[Data entries]
━━━━━━

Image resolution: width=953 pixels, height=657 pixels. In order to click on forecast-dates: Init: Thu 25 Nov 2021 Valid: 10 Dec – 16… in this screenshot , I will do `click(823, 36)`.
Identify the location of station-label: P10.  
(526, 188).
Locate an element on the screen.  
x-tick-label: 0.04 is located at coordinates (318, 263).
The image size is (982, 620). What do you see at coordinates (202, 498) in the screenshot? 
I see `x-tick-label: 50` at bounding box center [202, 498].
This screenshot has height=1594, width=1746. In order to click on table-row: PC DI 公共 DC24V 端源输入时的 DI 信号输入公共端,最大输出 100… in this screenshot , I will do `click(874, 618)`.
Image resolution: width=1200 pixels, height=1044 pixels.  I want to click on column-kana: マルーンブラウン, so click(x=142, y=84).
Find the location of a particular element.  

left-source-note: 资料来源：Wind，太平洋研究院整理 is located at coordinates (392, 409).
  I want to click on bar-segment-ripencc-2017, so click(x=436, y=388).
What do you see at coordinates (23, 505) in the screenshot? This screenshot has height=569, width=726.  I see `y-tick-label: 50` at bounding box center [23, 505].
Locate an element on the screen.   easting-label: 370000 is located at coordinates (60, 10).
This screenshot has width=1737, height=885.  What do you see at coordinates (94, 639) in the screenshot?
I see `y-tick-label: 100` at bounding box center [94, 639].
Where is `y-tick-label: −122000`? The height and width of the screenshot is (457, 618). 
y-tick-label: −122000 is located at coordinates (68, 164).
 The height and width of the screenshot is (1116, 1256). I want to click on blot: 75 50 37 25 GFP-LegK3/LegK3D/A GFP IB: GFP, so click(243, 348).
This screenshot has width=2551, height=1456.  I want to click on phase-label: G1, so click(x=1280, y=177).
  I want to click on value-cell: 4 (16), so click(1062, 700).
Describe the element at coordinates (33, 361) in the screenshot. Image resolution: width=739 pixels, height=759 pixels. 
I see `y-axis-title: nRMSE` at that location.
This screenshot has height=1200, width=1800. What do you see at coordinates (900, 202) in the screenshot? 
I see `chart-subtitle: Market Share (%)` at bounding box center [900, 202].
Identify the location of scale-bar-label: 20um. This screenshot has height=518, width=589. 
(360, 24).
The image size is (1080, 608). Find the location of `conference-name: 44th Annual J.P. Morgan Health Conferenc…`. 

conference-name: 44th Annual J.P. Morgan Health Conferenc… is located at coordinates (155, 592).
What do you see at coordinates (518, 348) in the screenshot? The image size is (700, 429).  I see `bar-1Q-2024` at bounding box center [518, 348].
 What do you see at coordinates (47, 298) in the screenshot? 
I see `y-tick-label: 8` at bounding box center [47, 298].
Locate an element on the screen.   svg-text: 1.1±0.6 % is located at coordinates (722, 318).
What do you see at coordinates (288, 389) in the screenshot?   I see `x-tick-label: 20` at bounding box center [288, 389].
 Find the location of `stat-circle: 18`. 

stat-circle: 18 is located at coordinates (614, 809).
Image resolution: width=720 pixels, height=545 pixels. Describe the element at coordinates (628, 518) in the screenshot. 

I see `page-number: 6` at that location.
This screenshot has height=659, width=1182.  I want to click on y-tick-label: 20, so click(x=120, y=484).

━━━━━━

Lay out every line of the data above as a Markdown table with the columns Row and Line, leaving out blank lines.

| Row | Line |
|---|---|
| 1 | Image resolution: width=953 pixels, height=657 pixels. In order to click on forecast-dates: Init: Thu 25 Nov 2021 Valid: 10 Dec – 16… in this screenshot , I will do `click(823, 36)`. |
| 2 | Identify the location of station-label: P10.   |
| 3 | (526, 188). |
| 4 | Locate an element on the screen.   |
| 5 | x-tick-label: 0.04 is located at coordinates (318, 263). |
| 6 | The image size is (982, 620). What do you see at coordinates (202, 498) in the screenshot?  |
| 7 | I see `x-tick-label: 50` at bounding box center [202, 498]. |
| 8 | This screenshot has height=1594, width=1746. In order to click on table-row: PC DI 公共 DC24V 端源输入时的 DI 信号输入公共端,最大输出 100… in this screenshot , I will do `click(874, 618)`. |
| 9 | Image resolution: width=1200 pixels, height=1044 pixels.  I want to click on column-kana: マルーンブラウン, so click(x=142, y=84). |
| 10 | Find the location of a particular element.   |
| 11 | left-source-note: 资料来源：Wind，太平洋研究院整理 is located at coordinates (392, 409). |
| 12 |   I want to click on bar-segment-ripencc-2017, so click(x=436, y=388). |
| 13 | What do you see at coordinates (23, 505) in the screenshot? This screenshot has height=569, width=726.  I see `y-tick-label: 50` at bounding box center [23, 505]. |
| 14 | Locate an element on the screen.   easting-label: 370000 is located at coordinates (60, 10). |
| 15 | This screenshot has width=1737, height=885.  What do you see at coordinates (94, 639) in the screenshot? |
| 16 | I see `y-tick-label: 100` at bounding box center [94, 639]. |
| 17 | Where is `y-tick-label: −122000`? The height and width of the screenshot is (457, 618).  |
| 18 | y-tick-label: −122000 is located at coordinates (68, 164). |
| 19 |  The height and width of the screenshot is (1116, 1256). I want to click on blot: 75 50 37 25 GFP-LegK3/LegK3D/A GFP IB: GFP, so click(243, 348). |
| 20 | This screenshot has width=2551, height=1456.  I want to click on phase-label: G1, so click(x=1280, y=177). |
| 21 |   I want to click on value-cell: 4 (16), so click(1062, 700). |
| 22 | Describe the element at coordinates (33, 361) in the screenshot. Image resolution: width=739 pixels, height=759 pixels.  |
| 23 | I see `y-axis-title: nRMSE` at that location. |
| 24 | This screenshot has height=1200, width=1800. What do you see at coordinates (900, 202) in the screenshot?  |
| 25 | I see `chart-subtitle: Market Share (%)` at bounding box center [900, 202]. |
| 26 | Identify the location of scale-bar-label: 20um. This screenshot has height=518, width=589.  |
| 27 | (360, 24). |
| 28 | The image size is (1080, 608). Find the location of `conference-name: 44th Annual J.P. Morgan Health Conferenc…`.  |
| 29 | conference-name: 44th Annual J.P. Morgan Health Conferenc… is located at coordinates (155, 592). |
| 30 | What do you see at coordinates (518, 348) in the screenshot? The image size is (700, 429).  I see `bar-1Q-2024` at bounding box center [518, 348]. |
| 31 |  What do you see at coordinates (47, 298) in the screenshot?  |
| 32 | I see `y-tick-label: 8` at bounding box center [47, 298]. |
| 33 | Locate an element on the screen.   svg-text: 1.1±0.6 % is located at coordinates (722, 318). |
| 34 | What do you see at coordinates (288, 389) in the screenshot?   I see `x-tick-label: 20` at bounding box center [288, 389]. |
| 35 |  Find the location of `stat-circle: 18`.  |
| 36 | stat-circle: 18 is located at coordinates (614, 809). |
| 37 | Image resolution: width=720 pixels, height=545 pixels. Describe the element at coordinates (628, 518) in the screenshot.  |
| 38 | I see `page-number: 6` at that location. |
| 39 | This screenshot has height=659, width=1182.  I want to click on y-tick-label: 20, so click(x=120, y=484). |